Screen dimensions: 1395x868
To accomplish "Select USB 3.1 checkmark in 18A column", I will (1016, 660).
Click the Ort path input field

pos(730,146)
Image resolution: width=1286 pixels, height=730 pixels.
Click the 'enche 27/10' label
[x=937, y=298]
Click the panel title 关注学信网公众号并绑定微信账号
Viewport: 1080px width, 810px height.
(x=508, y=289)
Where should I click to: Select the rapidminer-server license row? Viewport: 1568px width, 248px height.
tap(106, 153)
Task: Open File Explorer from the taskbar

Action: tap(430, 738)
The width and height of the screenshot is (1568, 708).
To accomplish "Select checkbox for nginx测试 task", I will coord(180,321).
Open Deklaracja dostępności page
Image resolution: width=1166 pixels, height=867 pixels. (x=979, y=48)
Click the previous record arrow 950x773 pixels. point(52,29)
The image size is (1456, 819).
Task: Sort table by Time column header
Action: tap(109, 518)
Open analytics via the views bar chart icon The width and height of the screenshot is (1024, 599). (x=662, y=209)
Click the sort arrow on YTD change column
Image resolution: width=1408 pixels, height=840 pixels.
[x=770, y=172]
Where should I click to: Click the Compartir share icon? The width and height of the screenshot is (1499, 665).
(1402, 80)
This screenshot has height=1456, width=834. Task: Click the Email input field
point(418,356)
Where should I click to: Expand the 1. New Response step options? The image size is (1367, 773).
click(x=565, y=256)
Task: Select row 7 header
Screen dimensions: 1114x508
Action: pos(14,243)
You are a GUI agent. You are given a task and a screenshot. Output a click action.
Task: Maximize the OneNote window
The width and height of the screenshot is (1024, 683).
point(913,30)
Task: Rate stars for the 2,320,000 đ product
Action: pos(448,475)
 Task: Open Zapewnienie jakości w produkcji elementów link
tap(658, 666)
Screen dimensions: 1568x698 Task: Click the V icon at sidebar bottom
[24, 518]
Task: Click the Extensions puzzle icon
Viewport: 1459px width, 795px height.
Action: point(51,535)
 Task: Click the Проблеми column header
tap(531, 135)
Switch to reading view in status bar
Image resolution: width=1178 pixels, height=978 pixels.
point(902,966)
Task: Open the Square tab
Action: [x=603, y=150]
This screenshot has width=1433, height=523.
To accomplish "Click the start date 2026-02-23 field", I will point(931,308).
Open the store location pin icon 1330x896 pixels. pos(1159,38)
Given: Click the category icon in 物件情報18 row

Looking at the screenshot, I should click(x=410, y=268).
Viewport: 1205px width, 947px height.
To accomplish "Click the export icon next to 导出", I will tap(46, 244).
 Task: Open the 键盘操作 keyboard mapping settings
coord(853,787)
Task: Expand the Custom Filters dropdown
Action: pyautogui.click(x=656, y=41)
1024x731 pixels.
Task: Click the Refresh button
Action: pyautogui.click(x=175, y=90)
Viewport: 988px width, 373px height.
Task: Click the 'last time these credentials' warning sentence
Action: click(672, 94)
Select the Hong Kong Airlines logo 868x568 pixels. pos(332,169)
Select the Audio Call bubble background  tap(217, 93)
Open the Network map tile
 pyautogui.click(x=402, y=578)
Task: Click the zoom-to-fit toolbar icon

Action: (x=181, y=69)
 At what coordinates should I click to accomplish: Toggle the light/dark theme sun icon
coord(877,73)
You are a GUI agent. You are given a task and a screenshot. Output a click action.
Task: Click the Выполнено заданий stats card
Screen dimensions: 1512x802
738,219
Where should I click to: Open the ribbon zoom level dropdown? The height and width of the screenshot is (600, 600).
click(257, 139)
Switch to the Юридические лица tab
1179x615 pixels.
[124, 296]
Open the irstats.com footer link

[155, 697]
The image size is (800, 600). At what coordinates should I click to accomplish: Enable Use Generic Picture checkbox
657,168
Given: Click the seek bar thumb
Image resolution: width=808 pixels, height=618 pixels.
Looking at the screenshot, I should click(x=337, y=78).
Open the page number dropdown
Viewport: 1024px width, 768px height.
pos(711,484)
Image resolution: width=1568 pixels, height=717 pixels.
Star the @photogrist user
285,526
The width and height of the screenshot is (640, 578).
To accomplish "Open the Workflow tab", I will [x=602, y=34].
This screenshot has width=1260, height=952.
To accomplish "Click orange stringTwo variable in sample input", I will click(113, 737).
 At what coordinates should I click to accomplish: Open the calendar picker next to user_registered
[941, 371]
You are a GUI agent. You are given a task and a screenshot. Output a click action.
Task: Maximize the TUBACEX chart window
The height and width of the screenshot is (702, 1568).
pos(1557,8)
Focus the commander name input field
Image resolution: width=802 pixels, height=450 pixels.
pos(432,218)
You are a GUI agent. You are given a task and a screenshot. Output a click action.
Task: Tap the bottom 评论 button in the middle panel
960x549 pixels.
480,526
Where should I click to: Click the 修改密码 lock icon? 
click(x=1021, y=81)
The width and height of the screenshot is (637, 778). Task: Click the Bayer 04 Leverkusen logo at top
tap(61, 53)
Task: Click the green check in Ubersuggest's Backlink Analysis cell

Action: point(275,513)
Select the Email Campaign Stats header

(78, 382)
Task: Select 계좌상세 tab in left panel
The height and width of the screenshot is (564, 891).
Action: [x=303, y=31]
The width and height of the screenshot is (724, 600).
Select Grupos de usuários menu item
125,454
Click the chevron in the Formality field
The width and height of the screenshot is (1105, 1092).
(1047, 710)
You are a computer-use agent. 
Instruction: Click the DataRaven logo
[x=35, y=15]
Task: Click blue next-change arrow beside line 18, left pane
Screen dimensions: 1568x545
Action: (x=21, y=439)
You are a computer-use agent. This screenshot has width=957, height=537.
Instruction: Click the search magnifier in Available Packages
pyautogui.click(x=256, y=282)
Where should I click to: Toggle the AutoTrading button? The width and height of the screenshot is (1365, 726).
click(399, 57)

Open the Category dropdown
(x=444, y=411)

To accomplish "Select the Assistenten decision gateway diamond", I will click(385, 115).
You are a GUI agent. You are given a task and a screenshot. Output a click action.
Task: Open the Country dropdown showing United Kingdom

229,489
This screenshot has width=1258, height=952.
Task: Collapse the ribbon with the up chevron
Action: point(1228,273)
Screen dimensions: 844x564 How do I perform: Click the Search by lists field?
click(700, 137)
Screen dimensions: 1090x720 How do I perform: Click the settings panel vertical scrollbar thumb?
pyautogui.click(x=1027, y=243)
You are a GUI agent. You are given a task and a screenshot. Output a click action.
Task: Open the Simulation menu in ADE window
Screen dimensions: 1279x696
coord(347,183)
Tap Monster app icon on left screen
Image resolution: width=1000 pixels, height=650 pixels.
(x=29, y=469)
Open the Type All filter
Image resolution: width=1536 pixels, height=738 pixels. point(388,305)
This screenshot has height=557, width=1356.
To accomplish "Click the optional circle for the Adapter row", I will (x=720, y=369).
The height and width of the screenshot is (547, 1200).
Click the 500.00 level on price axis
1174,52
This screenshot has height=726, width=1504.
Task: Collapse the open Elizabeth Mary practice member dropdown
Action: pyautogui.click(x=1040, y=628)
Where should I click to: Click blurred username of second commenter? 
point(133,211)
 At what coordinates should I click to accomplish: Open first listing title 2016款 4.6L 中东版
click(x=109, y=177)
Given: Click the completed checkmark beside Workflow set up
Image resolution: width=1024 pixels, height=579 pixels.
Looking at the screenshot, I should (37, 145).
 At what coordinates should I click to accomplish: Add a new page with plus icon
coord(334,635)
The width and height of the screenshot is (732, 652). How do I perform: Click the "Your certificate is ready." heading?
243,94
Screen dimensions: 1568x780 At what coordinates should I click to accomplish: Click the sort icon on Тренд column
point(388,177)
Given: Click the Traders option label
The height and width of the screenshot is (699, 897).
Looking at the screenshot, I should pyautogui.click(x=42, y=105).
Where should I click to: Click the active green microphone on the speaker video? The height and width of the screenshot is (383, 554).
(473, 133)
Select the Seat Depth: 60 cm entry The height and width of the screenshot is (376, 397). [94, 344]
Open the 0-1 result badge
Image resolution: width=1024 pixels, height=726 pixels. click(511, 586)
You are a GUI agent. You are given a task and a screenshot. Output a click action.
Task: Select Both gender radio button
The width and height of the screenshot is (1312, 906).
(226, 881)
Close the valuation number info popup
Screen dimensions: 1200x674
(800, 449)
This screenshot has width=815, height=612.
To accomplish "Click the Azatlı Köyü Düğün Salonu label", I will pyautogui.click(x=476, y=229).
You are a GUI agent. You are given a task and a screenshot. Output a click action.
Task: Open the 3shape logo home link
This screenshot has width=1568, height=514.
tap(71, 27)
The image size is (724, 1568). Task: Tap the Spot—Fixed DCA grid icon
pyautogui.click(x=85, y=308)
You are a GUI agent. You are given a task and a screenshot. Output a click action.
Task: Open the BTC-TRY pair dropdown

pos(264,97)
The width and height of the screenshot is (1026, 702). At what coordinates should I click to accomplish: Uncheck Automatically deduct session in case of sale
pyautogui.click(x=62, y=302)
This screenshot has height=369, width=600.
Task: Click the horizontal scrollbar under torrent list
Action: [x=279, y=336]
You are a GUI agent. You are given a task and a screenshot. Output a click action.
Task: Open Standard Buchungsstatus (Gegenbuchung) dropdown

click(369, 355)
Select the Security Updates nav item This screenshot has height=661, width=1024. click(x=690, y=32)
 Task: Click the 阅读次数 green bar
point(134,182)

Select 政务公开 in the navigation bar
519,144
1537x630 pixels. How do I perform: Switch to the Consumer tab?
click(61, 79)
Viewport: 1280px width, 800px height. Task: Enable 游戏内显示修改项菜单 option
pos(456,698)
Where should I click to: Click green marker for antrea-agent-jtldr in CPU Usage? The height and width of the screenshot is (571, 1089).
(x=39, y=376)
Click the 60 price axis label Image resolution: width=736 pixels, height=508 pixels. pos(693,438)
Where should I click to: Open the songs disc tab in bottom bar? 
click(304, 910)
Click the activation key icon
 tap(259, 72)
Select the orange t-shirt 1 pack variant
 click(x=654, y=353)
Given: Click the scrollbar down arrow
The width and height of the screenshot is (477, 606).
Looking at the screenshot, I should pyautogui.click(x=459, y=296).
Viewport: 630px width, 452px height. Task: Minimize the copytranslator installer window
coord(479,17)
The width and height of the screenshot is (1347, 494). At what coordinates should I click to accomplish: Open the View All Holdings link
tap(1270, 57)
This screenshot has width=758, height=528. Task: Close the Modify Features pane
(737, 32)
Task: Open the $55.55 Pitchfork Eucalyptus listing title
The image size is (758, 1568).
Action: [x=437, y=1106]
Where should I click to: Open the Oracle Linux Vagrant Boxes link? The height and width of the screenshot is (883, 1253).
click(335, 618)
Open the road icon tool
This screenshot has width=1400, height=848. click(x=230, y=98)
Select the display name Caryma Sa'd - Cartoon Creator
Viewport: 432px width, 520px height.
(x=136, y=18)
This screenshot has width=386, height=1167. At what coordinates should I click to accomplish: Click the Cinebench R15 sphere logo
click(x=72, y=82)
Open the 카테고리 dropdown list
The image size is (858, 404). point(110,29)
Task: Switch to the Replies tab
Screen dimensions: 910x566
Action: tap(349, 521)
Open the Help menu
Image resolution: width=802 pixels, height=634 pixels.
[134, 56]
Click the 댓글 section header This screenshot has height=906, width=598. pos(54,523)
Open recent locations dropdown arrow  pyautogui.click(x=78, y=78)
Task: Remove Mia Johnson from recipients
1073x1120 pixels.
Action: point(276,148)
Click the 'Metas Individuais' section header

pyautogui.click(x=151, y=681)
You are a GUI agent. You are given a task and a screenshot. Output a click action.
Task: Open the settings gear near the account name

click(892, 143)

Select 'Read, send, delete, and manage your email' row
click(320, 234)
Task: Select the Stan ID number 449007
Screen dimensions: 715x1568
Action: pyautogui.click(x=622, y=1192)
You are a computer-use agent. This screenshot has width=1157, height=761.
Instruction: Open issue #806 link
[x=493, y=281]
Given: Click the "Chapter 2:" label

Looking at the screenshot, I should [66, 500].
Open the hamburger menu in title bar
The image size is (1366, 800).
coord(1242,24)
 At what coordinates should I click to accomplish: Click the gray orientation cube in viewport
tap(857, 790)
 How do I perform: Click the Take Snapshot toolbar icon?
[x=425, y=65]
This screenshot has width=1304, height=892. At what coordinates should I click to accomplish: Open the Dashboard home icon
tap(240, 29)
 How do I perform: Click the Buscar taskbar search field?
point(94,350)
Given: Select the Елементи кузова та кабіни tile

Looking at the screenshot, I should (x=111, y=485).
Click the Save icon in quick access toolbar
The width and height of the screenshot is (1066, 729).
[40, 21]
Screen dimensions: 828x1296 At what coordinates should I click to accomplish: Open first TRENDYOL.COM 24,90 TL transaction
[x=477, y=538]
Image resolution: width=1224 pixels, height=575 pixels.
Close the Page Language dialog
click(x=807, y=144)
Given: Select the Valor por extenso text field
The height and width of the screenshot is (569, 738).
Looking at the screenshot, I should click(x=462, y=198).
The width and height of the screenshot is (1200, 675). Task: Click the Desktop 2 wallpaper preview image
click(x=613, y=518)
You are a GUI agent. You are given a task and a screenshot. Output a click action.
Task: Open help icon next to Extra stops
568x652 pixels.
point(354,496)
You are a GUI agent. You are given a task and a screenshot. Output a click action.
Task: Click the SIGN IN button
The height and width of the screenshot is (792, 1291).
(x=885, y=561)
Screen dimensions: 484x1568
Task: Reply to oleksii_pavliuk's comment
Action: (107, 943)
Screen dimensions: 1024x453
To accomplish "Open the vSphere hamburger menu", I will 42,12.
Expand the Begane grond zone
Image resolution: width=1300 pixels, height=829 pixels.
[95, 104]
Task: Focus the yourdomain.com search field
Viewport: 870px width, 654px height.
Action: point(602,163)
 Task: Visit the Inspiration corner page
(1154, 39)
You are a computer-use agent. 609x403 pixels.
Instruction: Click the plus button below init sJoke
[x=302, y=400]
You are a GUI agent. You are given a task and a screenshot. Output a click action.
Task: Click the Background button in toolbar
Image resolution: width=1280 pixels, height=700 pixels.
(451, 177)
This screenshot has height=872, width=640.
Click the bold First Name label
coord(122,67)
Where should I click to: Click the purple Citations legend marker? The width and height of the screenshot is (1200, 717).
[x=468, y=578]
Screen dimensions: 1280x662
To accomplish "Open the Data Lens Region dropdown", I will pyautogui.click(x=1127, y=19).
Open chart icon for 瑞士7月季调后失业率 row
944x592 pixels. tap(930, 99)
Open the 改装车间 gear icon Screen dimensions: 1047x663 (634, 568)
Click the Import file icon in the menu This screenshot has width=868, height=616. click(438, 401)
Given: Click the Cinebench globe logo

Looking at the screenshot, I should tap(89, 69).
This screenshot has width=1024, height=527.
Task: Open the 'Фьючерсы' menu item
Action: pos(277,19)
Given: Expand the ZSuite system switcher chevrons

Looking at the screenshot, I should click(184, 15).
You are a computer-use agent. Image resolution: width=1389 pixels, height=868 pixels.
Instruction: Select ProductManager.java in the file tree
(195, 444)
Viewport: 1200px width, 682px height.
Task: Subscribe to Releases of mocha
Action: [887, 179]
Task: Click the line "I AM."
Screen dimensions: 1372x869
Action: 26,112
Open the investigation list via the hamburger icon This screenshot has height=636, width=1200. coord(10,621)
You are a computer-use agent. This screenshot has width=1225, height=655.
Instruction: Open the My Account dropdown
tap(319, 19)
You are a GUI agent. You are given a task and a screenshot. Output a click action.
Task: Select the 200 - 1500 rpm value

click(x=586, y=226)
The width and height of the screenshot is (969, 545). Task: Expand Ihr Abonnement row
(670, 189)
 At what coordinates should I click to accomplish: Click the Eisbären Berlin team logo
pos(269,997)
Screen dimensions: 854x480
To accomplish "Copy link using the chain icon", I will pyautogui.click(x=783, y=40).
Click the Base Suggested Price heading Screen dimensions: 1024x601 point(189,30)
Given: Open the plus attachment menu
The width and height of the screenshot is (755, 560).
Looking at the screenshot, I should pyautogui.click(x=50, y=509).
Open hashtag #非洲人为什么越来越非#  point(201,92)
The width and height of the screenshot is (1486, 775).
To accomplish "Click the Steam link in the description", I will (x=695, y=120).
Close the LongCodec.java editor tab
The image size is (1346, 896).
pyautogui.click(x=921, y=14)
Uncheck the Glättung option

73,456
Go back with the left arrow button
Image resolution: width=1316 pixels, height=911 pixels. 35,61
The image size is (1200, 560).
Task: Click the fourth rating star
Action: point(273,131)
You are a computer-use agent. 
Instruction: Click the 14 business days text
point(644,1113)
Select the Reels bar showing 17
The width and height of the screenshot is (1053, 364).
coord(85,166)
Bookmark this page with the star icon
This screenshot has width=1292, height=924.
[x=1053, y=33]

● ● ● ● ●

■ Work required ■
In the records above, find each line with the word "Maximize" and copy it.

■ Response to the exercise ■
Task: Maximize the OneNote window
Task: Maximize the TUBACEX chart window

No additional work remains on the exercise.